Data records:
[Start of section]

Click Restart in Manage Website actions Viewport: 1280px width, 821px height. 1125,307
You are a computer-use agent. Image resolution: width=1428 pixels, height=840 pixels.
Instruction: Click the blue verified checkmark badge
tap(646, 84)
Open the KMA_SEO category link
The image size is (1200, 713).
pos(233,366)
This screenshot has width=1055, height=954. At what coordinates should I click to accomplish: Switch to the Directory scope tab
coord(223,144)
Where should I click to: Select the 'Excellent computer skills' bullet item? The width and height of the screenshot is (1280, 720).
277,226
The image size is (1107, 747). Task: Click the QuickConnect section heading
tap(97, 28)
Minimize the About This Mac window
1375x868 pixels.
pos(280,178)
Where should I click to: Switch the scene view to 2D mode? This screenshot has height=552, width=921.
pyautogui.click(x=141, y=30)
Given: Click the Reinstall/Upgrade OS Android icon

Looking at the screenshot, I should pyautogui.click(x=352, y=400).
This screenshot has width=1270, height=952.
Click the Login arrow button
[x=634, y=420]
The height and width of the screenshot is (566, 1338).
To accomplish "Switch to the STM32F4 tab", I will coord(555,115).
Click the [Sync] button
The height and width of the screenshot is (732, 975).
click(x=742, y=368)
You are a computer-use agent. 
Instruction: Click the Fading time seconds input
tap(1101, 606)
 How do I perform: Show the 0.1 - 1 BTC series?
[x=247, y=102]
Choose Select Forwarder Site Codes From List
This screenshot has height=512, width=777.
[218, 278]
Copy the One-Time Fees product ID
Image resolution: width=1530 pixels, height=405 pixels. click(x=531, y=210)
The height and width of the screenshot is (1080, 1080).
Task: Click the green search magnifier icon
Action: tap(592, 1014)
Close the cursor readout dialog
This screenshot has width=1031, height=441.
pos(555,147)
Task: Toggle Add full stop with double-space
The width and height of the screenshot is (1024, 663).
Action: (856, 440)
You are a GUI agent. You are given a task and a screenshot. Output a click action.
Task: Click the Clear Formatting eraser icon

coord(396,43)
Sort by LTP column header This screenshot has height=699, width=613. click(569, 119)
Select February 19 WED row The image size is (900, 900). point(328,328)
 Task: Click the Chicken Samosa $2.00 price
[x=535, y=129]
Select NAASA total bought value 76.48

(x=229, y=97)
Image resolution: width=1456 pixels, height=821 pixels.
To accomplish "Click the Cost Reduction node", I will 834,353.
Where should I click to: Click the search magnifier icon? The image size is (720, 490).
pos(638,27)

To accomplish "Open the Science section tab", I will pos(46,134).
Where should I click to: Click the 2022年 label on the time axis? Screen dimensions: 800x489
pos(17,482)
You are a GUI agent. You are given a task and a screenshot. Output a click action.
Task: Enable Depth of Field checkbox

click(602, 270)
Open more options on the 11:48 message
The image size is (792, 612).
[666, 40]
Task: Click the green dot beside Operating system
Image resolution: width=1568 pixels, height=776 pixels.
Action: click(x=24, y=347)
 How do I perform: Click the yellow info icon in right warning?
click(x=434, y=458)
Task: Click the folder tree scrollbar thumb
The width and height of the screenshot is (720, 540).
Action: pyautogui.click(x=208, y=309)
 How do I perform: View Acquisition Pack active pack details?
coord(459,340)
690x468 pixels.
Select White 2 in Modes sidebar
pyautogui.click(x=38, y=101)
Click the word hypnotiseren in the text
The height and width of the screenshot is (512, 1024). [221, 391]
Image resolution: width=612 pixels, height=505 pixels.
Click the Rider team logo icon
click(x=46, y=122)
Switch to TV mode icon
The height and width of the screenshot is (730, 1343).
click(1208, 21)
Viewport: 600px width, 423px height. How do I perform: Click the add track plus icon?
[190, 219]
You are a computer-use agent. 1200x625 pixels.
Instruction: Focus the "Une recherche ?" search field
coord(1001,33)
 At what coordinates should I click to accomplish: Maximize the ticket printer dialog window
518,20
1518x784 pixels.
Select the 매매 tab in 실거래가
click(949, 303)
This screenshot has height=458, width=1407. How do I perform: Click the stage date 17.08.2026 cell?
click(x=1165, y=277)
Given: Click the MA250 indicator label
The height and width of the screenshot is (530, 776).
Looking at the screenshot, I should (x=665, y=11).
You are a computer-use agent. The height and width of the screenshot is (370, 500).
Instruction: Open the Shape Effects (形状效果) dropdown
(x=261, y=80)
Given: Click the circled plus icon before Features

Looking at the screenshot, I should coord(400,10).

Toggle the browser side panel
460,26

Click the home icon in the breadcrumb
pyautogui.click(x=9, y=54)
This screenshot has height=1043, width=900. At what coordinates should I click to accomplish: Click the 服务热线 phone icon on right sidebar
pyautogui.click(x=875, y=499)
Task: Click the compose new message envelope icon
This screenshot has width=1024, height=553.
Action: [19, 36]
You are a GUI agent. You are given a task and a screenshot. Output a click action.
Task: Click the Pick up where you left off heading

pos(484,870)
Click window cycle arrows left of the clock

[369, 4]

[End of section]

Task prompt:
Would you report every line of the entries above containing the word "will"?

Solution to this problem:
To accomplish "Switch to the STM32F4 tab", I will coord(555,115).
To accomplish "Click the Cost Reduction node", I will 834,353.
To accomplish "Open the Science section tab", I will pos(46,134).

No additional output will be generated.